パブロ・ピカソ「青の時代」の肖像画に謎の女性が隠されていたことが、ロンドン大学コートールド美術研究所の調査で明らかになった。青の時代に関する研究は多いが、まだまだ知られざる事実が残されているようだ。

パブロ・ピカソ《マテウ・フェルナンデス・デ・ソトの肖像》(1901)。右の白黒画像では画面右上に女性の頭部が見える。 Photo: Courtesy Courtauld Institute of Art

パブロ・ピカソの《マテウ・フェルナンデス・デ・ソトの肖像》(1901)から、謎の女性像が発見された。この絵には、ピカソのキャリア初期、メランコリックではあるが様式的に極めて重要な時期である青の時代(1901年から04年)に親交のあったスペインの彫刻家が描かれている。X線および赤外線による調査分析を行ったのは、ロンドン大学コートールド美術研究所の保存修復専門家だ。

青の時代の3年間にピカソは伝統的な画風から抜け出し、表現力豊かな筆致とブルーグリーンの陰鬱な色彩を駆使するようになった。この時期の作品は人気が高く、研究対象として取り上げられることも多い。

《マテウ・フェルナンデス・デ・ソトの肖像》は、その制作年と構図から特によく知られた作品で、同年に自ら命を絶った友人のカルレス・カサヘマスへの追慕が込められているとされる。カサへマスの死で失意のどん底に突き落とされたピカソは、青を基調とした暗い色使いの絵を描くようになった。

今回の調査結果では、もともとデ・ソトの肖像を描くつもりでこのカンバスを用いたのではなかったことが示唆されている、新たに発見された女性は、その数カ月前に描かれた可能性が高いからだ。また、この女性はパリジェンヌの間で当時流行していたシニヨンスタイルに髪をまとめているが、これに似た人物が同じ年の肖像画、《アブサンを飲む女》(エルミタージュ美術館蔵)や《Femme aux Bras Croisés(腕を組む女)》(バーゼル美術館蔵)にも登場する。

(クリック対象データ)

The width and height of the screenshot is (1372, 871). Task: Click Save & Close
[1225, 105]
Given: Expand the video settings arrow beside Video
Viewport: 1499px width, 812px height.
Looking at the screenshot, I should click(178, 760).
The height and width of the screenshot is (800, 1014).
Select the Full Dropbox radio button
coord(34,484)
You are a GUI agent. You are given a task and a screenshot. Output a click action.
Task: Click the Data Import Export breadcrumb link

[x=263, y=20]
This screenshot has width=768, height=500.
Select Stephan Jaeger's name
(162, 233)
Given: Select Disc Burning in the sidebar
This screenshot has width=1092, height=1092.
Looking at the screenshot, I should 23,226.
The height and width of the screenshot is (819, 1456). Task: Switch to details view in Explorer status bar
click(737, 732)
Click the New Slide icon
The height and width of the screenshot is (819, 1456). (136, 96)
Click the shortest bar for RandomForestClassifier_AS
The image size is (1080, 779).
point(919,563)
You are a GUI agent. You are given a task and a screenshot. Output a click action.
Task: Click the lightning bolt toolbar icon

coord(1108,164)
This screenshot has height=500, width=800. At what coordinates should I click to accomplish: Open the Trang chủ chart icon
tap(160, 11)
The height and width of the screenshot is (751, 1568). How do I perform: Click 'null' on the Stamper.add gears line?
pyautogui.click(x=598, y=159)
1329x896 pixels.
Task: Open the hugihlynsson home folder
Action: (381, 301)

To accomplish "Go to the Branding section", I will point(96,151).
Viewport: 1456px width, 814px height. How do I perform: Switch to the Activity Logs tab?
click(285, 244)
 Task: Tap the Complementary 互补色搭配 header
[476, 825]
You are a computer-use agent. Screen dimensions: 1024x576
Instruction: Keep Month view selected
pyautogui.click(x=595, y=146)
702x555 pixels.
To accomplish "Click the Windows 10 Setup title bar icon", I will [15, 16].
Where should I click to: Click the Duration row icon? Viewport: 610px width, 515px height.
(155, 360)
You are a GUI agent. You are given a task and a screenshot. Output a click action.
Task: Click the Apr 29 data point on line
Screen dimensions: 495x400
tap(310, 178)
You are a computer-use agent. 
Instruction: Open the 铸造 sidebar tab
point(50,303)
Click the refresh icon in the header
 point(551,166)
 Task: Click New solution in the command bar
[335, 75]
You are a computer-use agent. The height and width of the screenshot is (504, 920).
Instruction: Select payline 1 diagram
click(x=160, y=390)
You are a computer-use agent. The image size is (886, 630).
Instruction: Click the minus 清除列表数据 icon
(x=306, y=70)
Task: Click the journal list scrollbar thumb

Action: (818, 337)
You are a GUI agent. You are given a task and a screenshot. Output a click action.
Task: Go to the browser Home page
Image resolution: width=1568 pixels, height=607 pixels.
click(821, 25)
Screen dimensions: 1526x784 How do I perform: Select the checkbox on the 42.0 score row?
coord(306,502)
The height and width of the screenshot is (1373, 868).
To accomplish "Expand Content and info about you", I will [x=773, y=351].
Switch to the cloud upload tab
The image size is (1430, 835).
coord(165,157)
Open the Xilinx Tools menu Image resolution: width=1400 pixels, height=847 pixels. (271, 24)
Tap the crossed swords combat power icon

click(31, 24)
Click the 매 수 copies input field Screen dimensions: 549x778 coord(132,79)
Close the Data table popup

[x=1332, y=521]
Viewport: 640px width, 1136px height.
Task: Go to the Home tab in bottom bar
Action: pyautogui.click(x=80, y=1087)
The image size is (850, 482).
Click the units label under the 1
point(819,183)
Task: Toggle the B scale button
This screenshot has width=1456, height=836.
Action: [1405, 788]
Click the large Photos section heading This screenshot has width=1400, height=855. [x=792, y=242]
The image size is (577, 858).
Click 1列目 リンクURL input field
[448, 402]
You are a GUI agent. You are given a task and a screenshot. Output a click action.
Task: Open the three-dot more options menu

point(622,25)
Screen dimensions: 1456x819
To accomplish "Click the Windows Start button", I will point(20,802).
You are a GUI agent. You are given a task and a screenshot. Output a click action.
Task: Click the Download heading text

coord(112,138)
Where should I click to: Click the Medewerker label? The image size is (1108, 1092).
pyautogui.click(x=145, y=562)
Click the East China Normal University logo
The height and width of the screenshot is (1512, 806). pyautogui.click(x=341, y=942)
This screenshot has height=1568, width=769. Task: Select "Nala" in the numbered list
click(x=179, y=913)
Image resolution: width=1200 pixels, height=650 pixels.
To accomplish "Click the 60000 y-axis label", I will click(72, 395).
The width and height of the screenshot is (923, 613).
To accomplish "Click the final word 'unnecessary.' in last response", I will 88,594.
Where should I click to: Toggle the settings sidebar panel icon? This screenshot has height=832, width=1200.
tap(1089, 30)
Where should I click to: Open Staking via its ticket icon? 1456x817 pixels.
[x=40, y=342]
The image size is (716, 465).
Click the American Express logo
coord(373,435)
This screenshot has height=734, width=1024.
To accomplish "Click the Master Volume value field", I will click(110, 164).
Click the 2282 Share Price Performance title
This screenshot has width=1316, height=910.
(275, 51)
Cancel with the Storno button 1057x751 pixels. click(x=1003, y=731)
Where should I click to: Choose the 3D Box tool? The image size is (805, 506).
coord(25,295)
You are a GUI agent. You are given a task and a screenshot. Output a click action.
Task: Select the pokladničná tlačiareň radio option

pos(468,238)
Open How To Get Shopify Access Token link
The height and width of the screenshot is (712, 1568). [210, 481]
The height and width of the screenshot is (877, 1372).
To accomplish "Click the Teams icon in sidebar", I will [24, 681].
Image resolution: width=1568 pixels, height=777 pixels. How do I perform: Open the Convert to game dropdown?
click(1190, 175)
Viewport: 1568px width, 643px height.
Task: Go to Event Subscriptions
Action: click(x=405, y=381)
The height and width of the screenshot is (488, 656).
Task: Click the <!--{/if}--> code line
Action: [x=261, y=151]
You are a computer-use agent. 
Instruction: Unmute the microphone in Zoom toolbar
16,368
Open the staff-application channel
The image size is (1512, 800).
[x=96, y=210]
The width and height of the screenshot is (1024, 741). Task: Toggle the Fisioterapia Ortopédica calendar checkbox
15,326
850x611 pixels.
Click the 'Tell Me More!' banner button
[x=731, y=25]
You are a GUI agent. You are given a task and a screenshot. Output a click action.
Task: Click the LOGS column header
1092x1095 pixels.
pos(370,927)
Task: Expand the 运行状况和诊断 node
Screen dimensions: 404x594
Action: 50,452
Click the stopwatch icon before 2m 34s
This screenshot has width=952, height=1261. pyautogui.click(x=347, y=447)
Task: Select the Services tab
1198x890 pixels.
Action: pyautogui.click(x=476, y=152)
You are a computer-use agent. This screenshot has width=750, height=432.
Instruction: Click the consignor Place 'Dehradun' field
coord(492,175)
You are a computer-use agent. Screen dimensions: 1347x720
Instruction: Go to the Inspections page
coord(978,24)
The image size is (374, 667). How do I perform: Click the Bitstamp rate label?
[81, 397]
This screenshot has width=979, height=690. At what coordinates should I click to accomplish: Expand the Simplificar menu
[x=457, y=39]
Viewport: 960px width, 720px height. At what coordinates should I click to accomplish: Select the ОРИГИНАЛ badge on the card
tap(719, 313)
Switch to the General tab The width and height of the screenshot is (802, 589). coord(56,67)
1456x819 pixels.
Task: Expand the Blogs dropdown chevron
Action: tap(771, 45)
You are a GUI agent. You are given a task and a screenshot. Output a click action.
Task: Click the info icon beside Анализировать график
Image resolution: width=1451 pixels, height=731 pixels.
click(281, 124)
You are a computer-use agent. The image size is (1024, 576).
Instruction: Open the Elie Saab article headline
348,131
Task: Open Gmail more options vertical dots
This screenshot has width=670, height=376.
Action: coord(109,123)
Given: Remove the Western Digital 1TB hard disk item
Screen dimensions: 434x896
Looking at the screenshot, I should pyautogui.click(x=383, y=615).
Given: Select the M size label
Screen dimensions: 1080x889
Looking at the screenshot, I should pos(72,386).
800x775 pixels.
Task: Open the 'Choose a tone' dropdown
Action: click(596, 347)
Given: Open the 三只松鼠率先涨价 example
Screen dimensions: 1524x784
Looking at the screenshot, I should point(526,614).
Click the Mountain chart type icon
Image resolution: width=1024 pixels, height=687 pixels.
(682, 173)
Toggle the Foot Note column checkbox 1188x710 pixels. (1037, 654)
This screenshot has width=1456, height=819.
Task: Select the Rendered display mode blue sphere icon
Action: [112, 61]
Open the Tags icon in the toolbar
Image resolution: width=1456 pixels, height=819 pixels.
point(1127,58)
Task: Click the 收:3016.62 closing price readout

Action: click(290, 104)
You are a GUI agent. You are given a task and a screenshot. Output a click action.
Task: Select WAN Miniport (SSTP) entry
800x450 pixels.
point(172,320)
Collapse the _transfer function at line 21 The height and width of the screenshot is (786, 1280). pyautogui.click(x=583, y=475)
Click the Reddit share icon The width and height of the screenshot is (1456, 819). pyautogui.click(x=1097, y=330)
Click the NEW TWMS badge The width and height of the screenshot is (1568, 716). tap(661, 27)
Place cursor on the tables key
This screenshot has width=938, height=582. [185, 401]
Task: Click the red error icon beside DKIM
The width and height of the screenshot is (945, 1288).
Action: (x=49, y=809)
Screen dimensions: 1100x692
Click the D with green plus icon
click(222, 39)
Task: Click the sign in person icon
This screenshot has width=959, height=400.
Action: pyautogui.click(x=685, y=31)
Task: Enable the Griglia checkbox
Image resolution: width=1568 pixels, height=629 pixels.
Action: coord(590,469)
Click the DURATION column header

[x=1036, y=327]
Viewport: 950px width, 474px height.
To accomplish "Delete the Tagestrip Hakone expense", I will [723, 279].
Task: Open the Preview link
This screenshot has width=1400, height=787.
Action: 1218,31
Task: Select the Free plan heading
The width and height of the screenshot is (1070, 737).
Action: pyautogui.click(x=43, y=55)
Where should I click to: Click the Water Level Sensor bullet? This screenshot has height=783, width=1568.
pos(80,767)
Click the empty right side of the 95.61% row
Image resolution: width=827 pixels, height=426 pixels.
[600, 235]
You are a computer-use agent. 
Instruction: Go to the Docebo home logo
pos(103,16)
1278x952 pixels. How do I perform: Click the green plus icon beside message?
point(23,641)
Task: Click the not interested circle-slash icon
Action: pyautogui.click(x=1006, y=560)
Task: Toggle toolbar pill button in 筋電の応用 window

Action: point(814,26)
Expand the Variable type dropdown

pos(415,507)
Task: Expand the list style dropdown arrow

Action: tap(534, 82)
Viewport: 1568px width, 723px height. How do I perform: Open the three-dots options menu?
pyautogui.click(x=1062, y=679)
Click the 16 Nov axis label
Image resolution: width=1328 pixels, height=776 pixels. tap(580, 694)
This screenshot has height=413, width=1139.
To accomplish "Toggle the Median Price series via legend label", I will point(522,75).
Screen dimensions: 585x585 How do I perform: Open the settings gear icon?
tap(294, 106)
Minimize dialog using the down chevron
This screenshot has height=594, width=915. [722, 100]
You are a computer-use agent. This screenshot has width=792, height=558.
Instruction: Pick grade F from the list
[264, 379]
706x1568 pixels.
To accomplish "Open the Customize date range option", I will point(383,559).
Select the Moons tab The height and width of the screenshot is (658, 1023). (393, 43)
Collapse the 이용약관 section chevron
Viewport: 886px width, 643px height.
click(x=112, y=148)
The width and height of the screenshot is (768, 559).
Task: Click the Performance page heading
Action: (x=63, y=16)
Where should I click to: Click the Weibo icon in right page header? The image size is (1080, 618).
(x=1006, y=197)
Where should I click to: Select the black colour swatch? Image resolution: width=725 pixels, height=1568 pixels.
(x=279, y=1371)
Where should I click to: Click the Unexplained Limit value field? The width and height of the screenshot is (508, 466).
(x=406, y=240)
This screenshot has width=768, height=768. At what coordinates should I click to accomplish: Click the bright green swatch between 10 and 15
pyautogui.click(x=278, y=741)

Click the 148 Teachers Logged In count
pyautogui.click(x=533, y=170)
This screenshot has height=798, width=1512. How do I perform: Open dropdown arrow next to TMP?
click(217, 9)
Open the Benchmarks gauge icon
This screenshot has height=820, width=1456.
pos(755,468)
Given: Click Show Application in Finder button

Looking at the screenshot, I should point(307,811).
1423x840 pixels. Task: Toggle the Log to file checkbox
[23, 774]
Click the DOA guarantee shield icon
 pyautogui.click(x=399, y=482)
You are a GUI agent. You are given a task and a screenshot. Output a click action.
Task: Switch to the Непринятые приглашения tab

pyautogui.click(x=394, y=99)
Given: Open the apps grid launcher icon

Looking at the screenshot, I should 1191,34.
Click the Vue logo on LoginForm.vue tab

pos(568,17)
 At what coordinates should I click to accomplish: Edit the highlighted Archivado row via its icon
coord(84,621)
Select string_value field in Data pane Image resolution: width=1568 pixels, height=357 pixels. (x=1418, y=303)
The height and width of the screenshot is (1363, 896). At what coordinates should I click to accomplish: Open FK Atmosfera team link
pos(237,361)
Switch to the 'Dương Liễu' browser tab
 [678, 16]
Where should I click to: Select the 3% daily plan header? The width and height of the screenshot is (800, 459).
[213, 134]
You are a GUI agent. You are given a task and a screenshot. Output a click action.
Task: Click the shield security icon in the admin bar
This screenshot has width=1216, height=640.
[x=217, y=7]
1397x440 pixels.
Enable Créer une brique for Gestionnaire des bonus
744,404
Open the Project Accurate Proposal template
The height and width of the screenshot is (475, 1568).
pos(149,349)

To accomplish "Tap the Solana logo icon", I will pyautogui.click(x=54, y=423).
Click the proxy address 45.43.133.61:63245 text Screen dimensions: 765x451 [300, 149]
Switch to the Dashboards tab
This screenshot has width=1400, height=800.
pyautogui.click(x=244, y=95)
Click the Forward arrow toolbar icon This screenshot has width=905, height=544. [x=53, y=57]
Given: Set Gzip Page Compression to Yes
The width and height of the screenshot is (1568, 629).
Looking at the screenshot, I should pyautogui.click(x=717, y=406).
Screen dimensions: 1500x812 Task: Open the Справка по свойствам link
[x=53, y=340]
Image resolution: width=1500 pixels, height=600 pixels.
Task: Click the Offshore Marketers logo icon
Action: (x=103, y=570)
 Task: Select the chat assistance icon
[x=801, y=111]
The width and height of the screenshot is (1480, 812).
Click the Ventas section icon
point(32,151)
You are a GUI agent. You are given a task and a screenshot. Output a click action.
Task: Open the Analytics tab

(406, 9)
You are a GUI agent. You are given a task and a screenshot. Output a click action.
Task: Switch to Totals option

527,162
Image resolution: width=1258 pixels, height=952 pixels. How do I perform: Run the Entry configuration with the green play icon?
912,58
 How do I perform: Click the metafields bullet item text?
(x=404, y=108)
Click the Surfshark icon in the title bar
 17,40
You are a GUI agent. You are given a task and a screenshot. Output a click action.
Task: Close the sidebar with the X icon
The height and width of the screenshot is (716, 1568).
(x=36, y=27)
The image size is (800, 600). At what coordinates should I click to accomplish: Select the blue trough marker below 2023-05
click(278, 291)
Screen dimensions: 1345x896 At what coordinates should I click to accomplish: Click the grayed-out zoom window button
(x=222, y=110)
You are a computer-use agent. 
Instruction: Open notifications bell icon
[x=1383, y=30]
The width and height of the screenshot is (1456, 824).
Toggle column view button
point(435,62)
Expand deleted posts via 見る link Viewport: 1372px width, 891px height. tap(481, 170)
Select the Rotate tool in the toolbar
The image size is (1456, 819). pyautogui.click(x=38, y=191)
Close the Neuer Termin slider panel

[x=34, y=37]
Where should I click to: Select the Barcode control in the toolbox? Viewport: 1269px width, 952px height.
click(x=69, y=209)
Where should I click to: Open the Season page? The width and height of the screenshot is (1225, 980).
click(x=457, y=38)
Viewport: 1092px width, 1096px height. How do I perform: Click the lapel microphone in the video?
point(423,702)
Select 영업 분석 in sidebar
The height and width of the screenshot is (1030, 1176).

課題一覧.
1 > ピカソの肖像画についての文章から、「青の時代の3年間にピカソは伝」で始まり「aux Bras Croisés(腕を組む女)》(バーゼル美術館蔵)にも登場する。」までの部分を、そのまま繰り返して書いてください。
2 > 記録のうち、「This screenshot has height=1568, width=769.」を含む行から始まり「pos(468,238)」を含む行までを、両端の行も含めて一字一句そのまま再現してください。
ピカソの肖像画についての文章と記録は、互いに別々の資料です。

順番どおりの解答.
1 >
青の時代の3年間にピカソは伝統的な画風から抜け出し、表現力豊かな筆致とブルーグリーンの陰鬱な色彩を駆使するようになった。この時期の作品は人気が高く、研究対象として取り上げられることも多い。

《マテウ・フェルナンデス・デ・ソトの肖像》は、その制作年と構図から特によく知られた作品で、同年に自ら命を絶った友人のカルレス・カサヘマスへの追慕が込められているとされる。カサへマスの死で失意のどん底に突き落とされたピカソは、青を基調とした暗い色使いの絵を描くようになった。

今回の調査結果では、もともとデ・ソトの肖像を描くつもりでこのカンバスを用いたのではなかったことが示唆されている、新たに発見された女性は、その数カ月前に描かれた可能性が高いからだ。また、この女性はパリジェンヌの間で当時流行していたシニヨンスタイルに髪をまとめているが、これに似た人物が同じ年の肖像画、《アブサンを飲む女》(エルミタージュ美術館蔵)や《Femme aux Bras Croisés(腕を組む女)》(バーゼル美術館蔵)にも登場する。

2 >
This screenshot has height=1568, width=769. Task: Select "Nala" in the numbered list
click(x=179, y=913)
Image resolution: width=1200 pixels, height=650 pixels.
To accomplish "Click the 60000 y-axis label", I will click(72, 395).
The width and height of the screenshot is (923, 613).
To accomplish "Click the final word 'unnecessary.' in last response", I will 88,594.
Where should I click to: Toggle the settings sidebar panel icon? This screenshot has height=832, width=1200.
tap(1089, 30)
Where should I click to: Open Staking via its ticket icon? 1456x817 pixels.
[x=40, y=342]
The image size is (716, 465).
Click the American Express logo
coord(373,435)
This screenshot has height=734, width=1024.
To accomplish "Click the Master Volume value field", I will click(110, 164).
Click the 2282 Share Price Performance title
This screenshot has width=1316, height=910.
(275, 51)
Cancel with the Storno button 1057x751 pixels. click(x=1003, y=731)
Where should I click to: Choose the 3D Box tool? The image size is (805, 506).
coord(25,295)
You are a GUI agent. You are given a task and a screenshot. Output a click action.
Task: Select the pokladničná tlačiareň radio option

pos(468,238)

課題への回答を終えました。